▶ _Exercise directions_
The answer must consist only of the lines in the records below from the line with "903x677 pixels." to the line with "Screen dimensions: 318x292", both included, copied word for word with every picture left out.

▶ _The records_
****

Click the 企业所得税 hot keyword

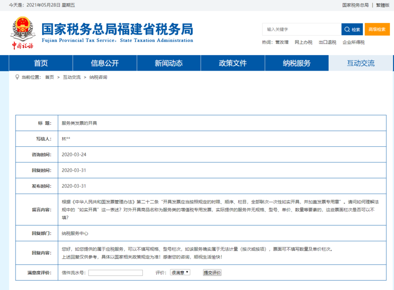click(x=354, y=42)
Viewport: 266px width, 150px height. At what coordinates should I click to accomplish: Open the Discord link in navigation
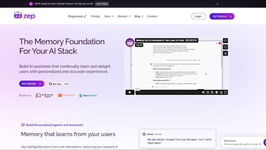click(124, 16)
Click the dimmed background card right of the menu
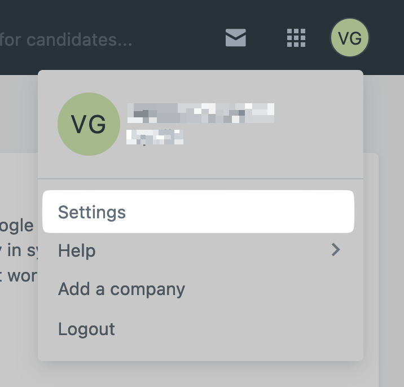The image size is (404, 387). (371, 268)
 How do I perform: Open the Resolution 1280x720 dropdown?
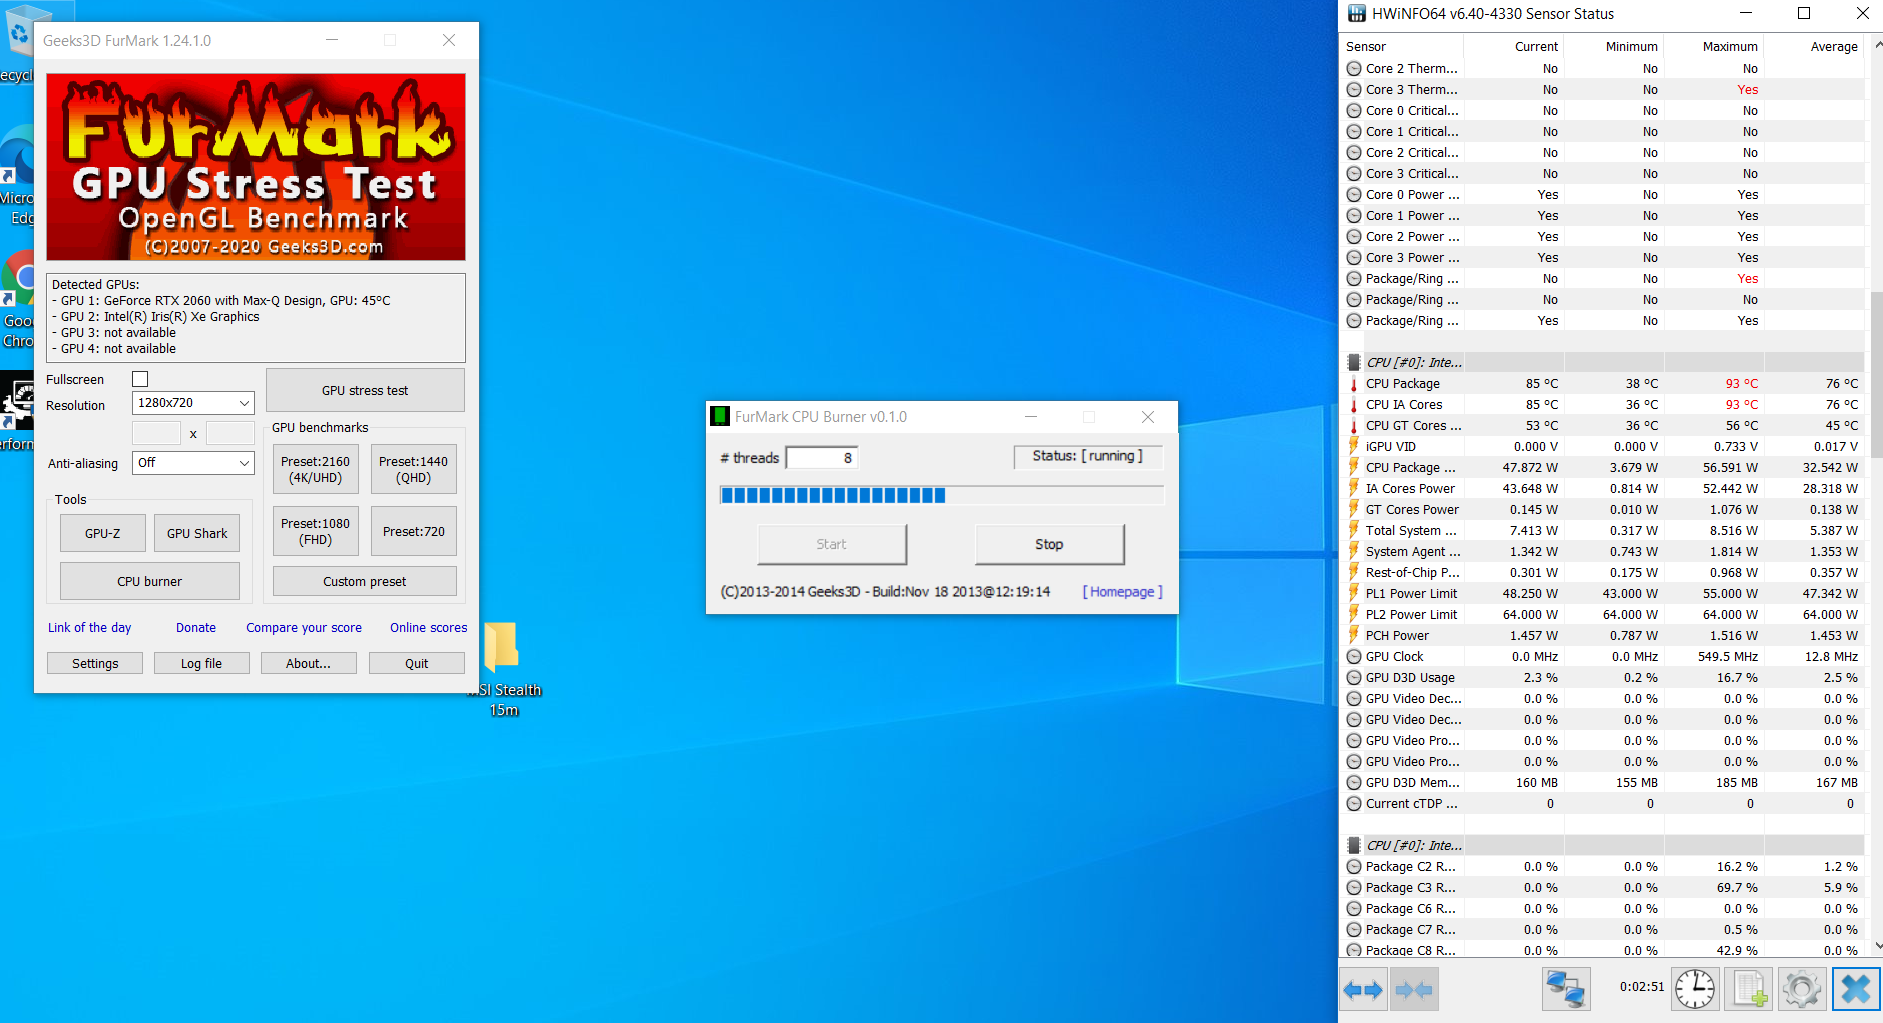(193, 403)
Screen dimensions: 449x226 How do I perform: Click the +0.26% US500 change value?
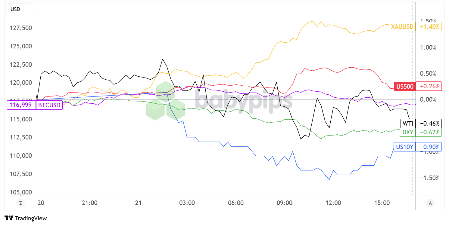[429, 87]
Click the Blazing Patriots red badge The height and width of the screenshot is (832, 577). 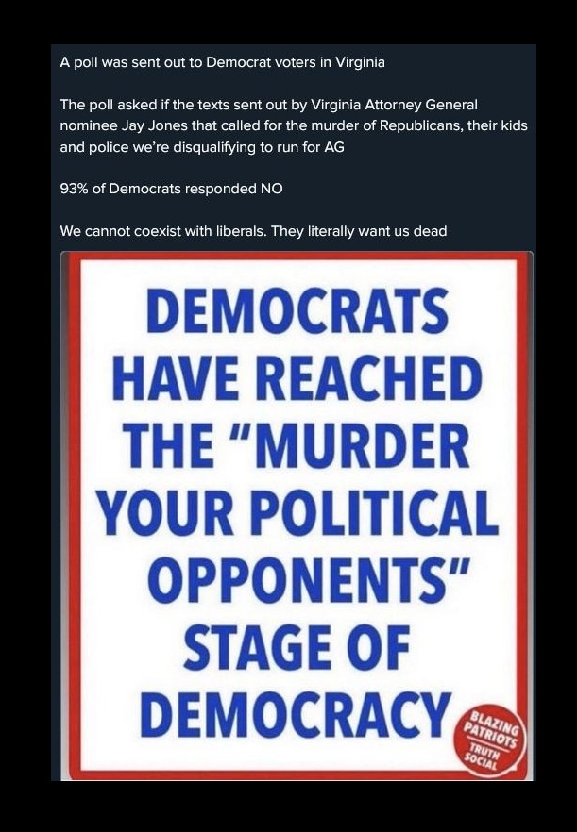coord(491,740)
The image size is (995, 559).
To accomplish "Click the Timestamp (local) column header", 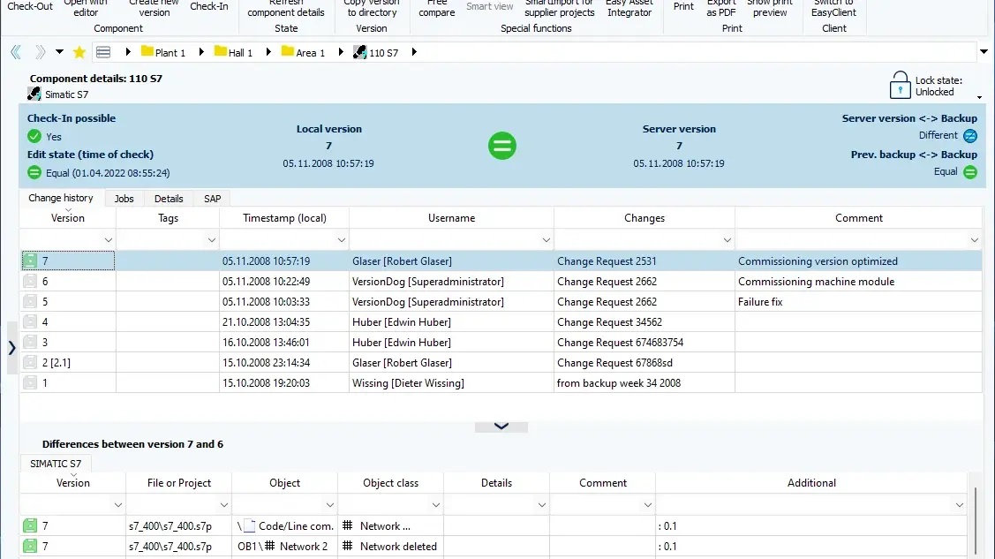I will (284, 218).
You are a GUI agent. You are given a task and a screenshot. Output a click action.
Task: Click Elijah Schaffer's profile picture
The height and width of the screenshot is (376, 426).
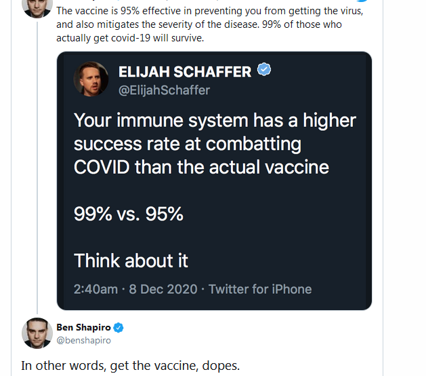93,80
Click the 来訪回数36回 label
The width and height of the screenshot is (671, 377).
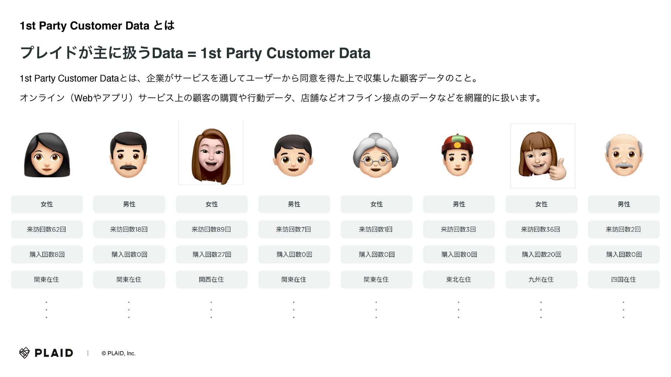click(541, 229)

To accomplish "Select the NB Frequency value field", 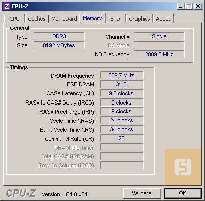I will click(159, 54).
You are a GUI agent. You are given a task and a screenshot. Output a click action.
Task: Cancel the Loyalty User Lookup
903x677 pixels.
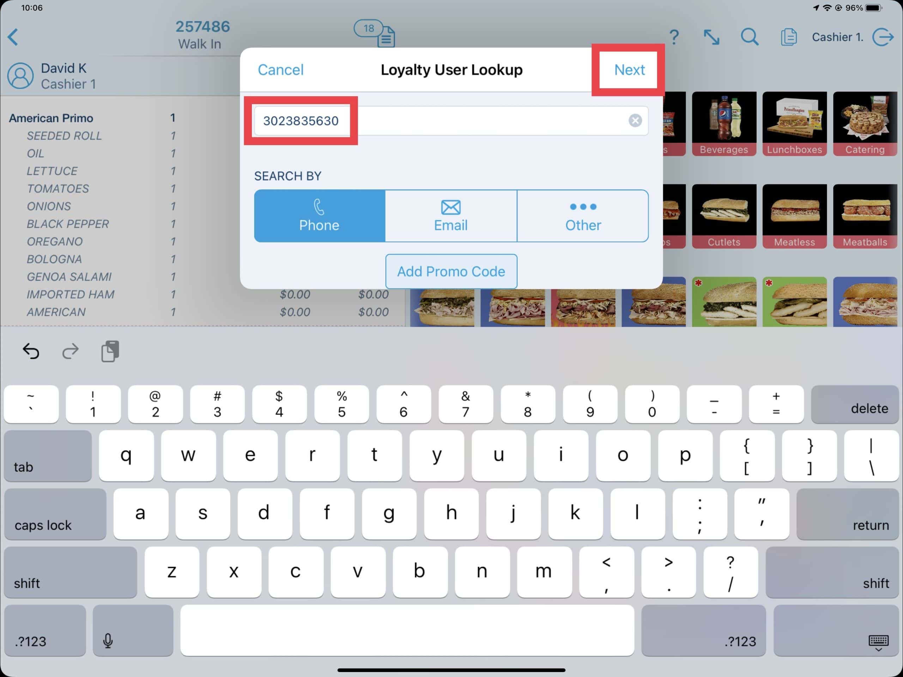(280, 69)
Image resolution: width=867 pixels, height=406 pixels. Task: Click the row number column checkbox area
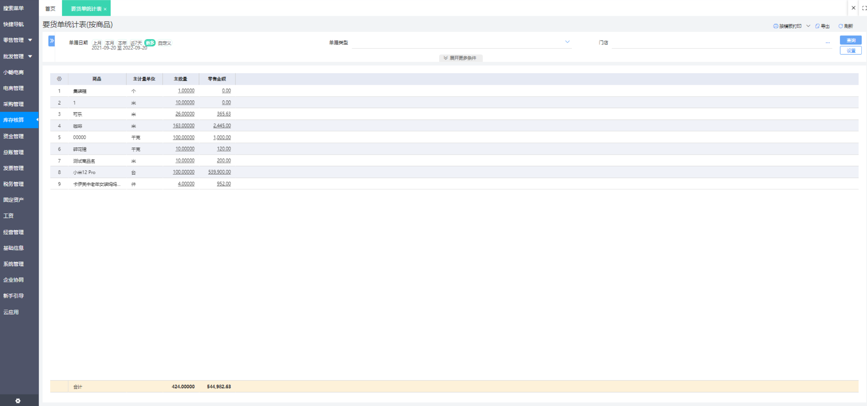pyautogui.click(x=60, y=78)
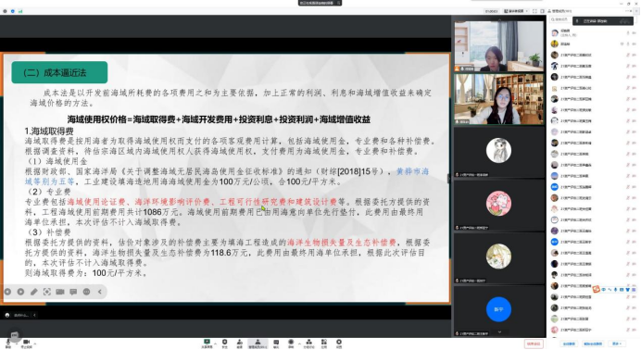Collapse the slide toolbar with left chevron
Image resolution: width=641 pixels, height=350 pixels.
[100, 292]
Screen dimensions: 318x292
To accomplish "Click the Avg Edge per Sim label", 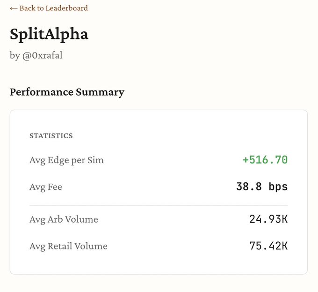I will (66, 160).
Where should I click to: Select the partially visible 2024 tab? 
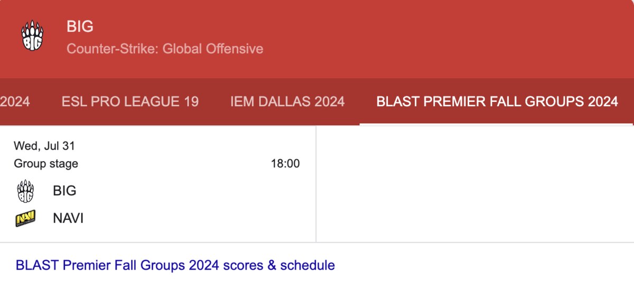pyautogui.click(x=15, y=101)
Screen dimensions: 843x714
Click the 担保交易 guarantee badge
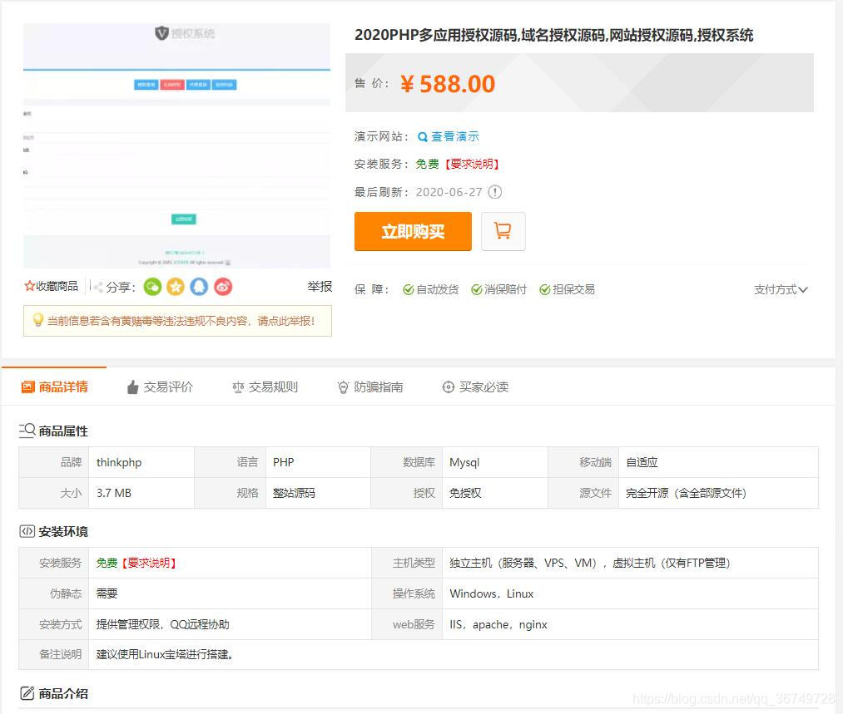[567, 289]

****

▶ _Answer below_
903x677 pixels.
(280, 69)
Image resolution: width=867 pixels, height=406 pixels. Task: Click the row number column checkbox area
pyautogui.click(x=60, y=78)
Collapse the slide toolbar with left chevron
Image resolution: width=641 pixels, height=350 pixels.
[100, 292]
Screen dimensions: 318x292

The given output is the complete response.